### 選錄文字
○ ○ ○ ○ ○ ○ ○

在「Files」面板中，於 training_package/trainer 資料夾中建立名為 task.py 的檔案，並加入下列內容。

# Import the libraries
from sklearn.model_selection import train_test_split, cross_val_score
from sklearn.preprocessing import OneHotEncoder, StandardScaler
from google.cloud import bigquery, bigquery_storage
from sklearn.ensemble import RandomForestRegressor
from sklearn.compose import ColumnTransformer
from sklearn.pipeline import Pipeline
from google import auth
from scipy import stats
import numpy as np
import argparse
import joblib
import pickle
import csv
import os

# add parser arguments
parser = argparse.ArgumentParser()
parser.add_argument('--project-id', dest='project_id',  type=str, help='Project ID.')
parser.add_argument('--training-dir', dest='training_dir', default=os.getenv("AIP_MODEL_DIR"),
                    type=str, help='Dir to save the data and the trained model.')
parser.add_argument('--bq-source', dest='bq_source',  type=str, help='BigQuery data source for training data.')

○ ○ ○ ○ ○ ○ ○

### 紀錄摘錄
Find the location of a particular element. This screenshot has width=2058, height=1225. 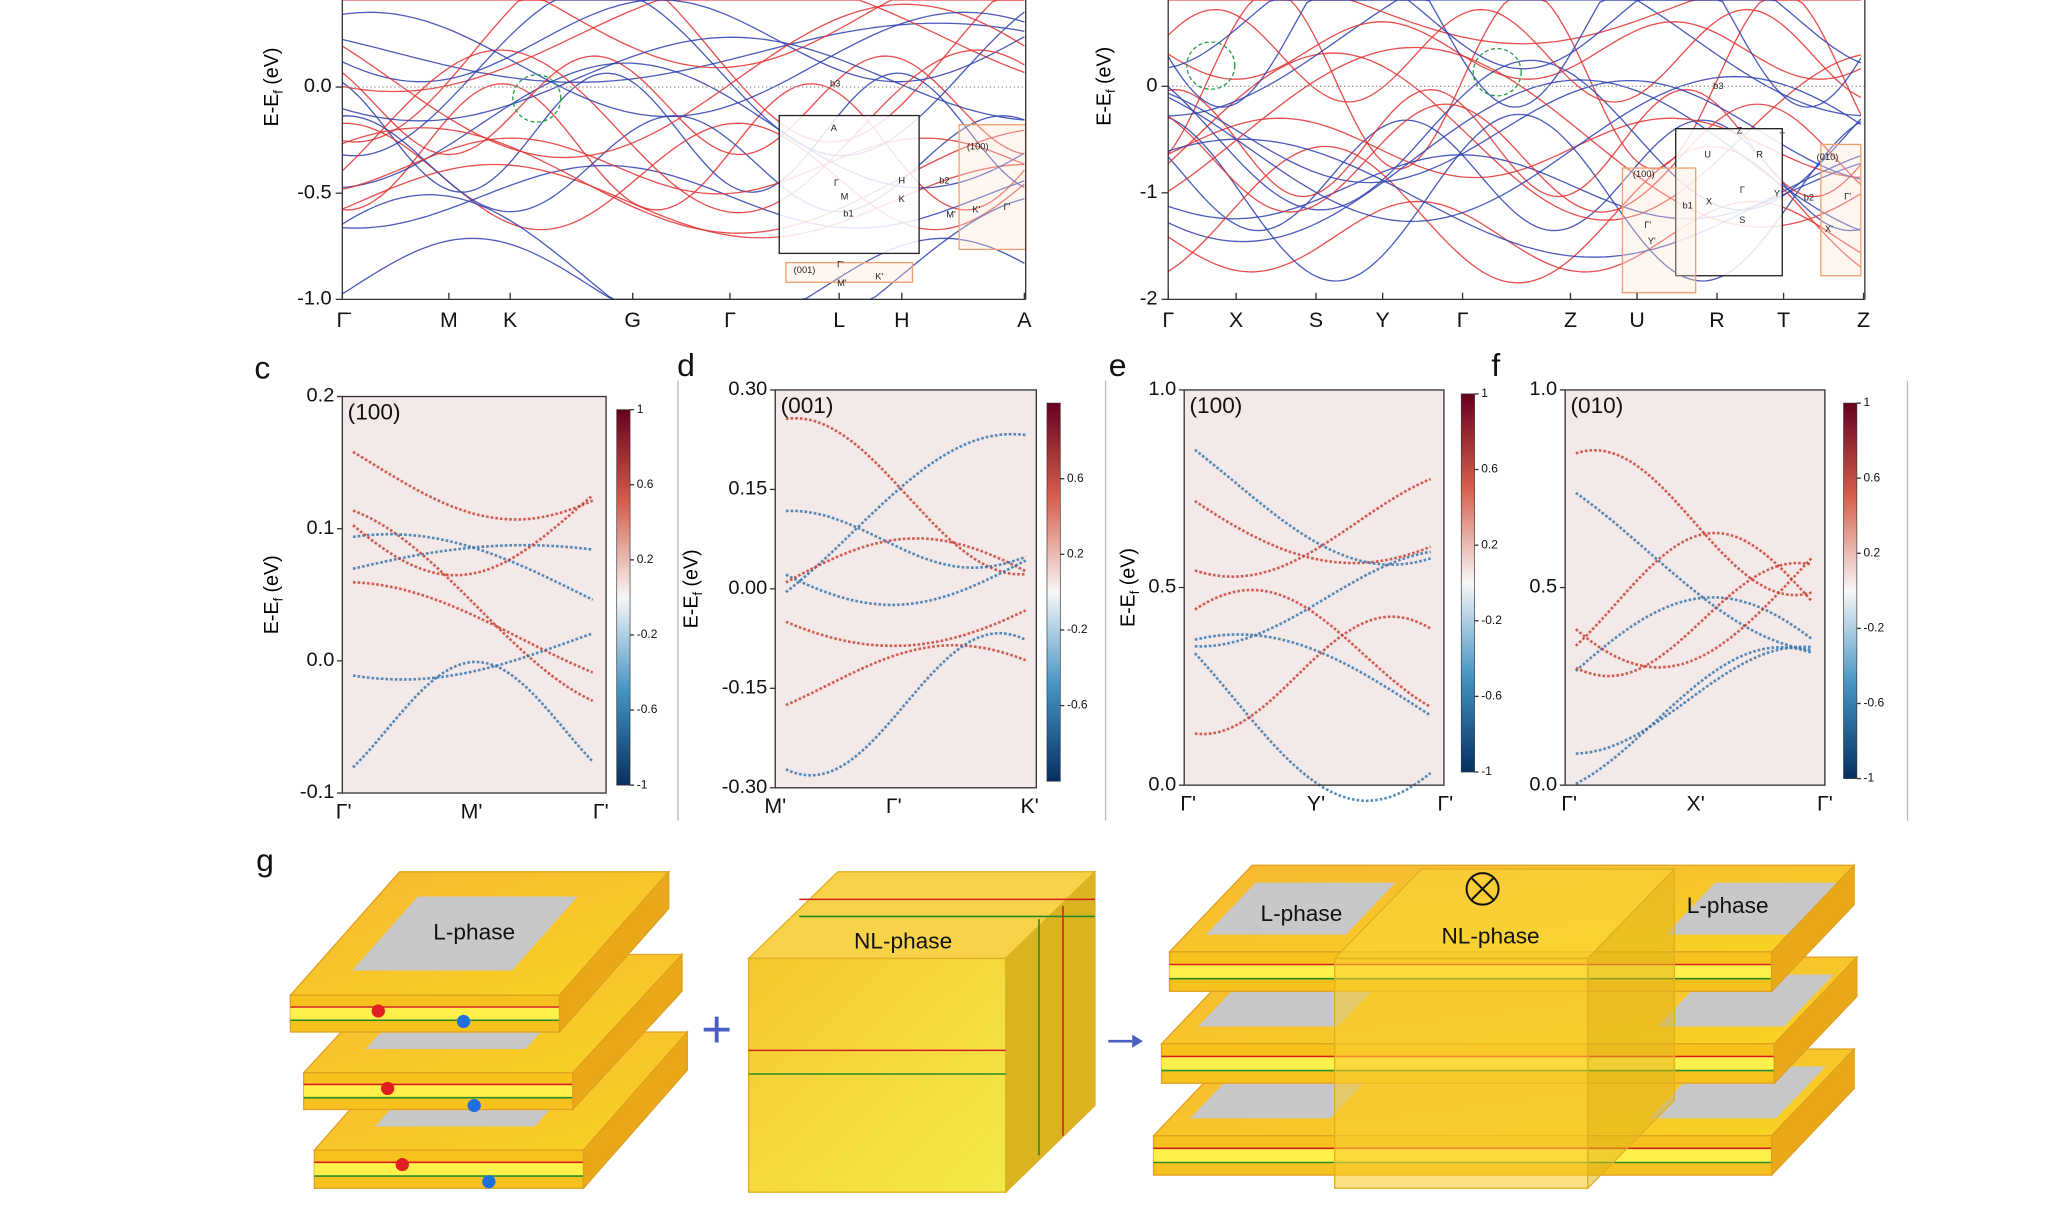

inset-label: S is located at coordinates (1742, 220).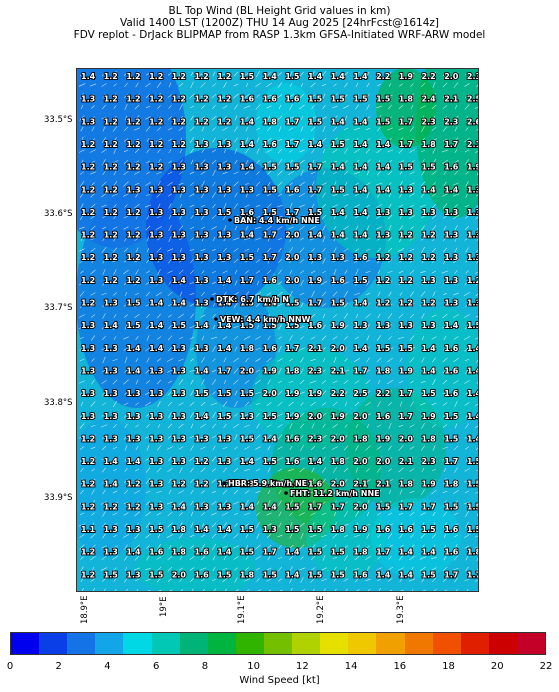 This screenshot has width=559, height=692. What do you see at coordinates (335, 494) in the screenshot?
I see `site-label: FHT: 11.2 km/h NNE` at bounding box center [335, 494].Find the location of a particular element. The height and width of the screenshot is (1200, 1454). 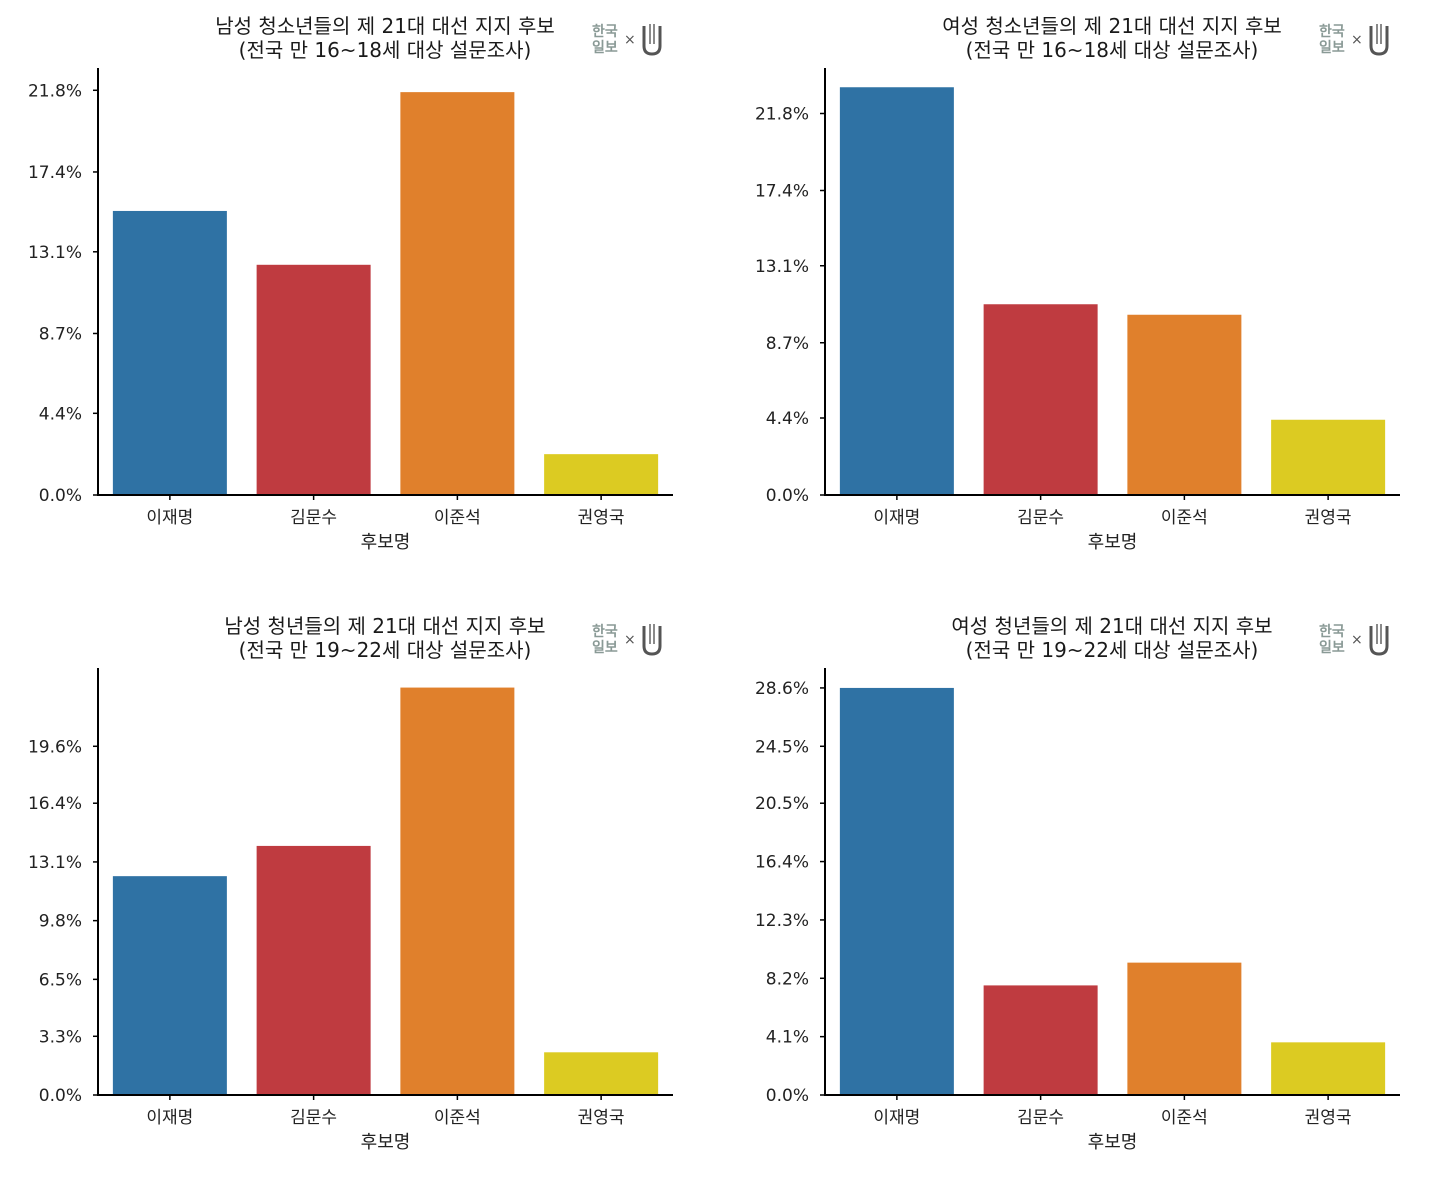

chart-title-line: 남성 청소년들의 제 21대 대선 지지 후보 is located at coordinates (385, 26).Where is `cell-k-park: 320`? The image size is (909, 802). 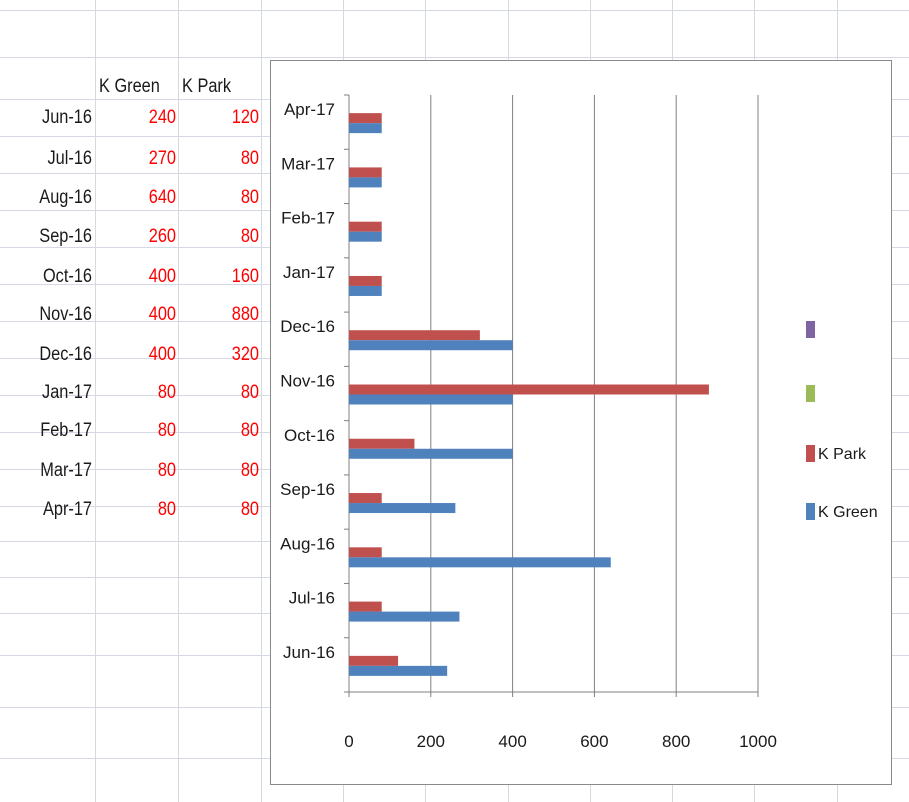
cell-k-park: 320 is located at coordinates (245, 354). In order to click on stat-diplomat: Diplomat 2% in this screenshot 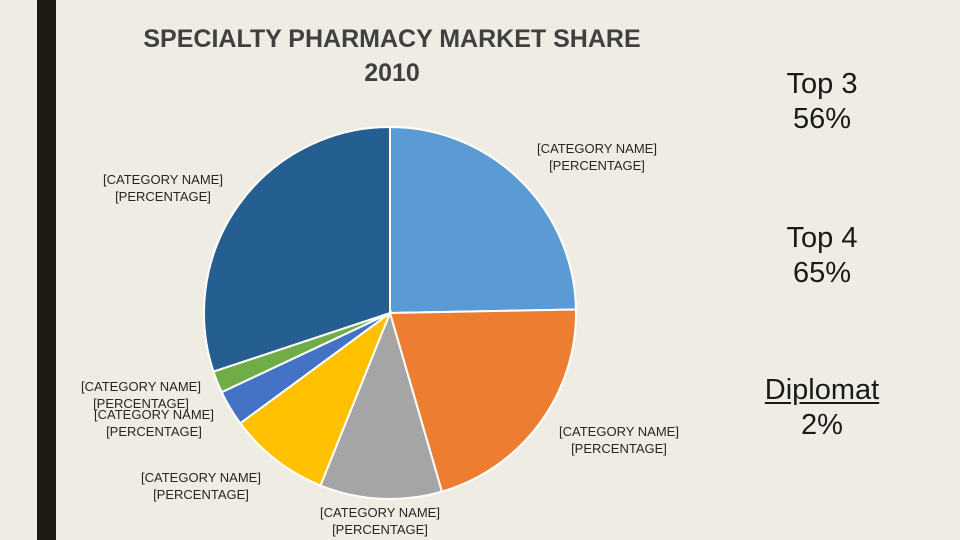, I will do `click(822, 408)`. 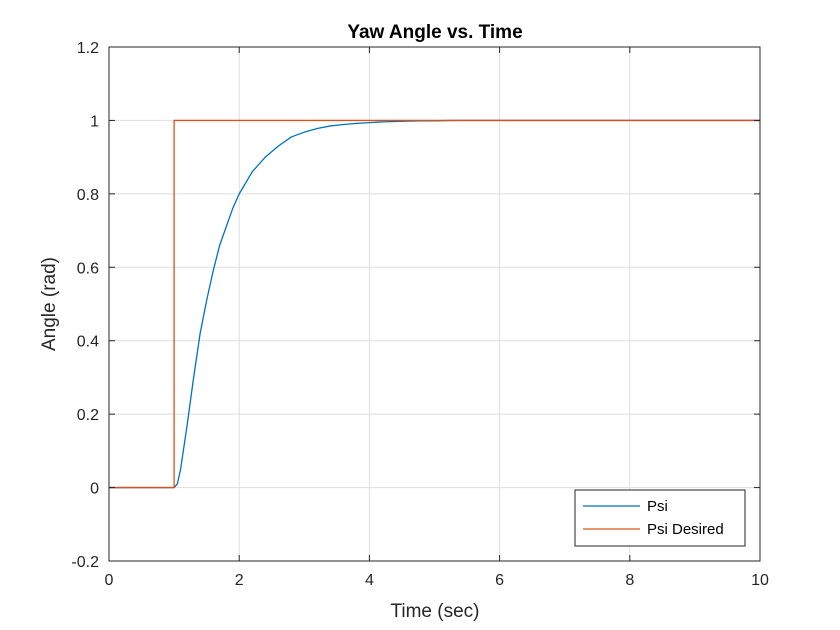 I want to click on legend: Psi Psi Desired, so click(x=660, y=518).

○ ○ ○ ○ ○ ○ ○

### 練習目標
能把上方建立 task.py 檔案的那段說明，從頭到尾逐字完整抄寫一遍嗎？

### 作答結果
在「Files」面板中，於 training_package/trainer 資料夾中建立名為 task.py 的檔案，並加入下列內容。

# Import the libraries
from sklearn.model_selection import train_test_split, cross_val_score
from sklearn.preprocessing import OneHotEncoder, StandardScaler
from google.cloud import bigquery, bigquery_storage
from sklearn.ensemble import RandomForestRegressor
from sklearn.compose import ColumnTransformer
from sklearn.pipeline import Pipeline
from google import auth
from scipy import stats
import numpy as np
import argparse
import joblib
import pickle
import csv
import os

# add parser arguments
parser = argparse.ArgumentParser()
parser.add_argument('--project-id', dest='project_id',  type=str, help='Project ID.')
parser.add_argument('--training-dir', dest='training_dir', default=os.getenv("AIP_MODEL_DIR"),
                    type=str, help='Dir to save the data and the trained model.')
parser.add_argument('--bq-source', dest='bq_source',  type=str, help='BigQuery data source for training data.')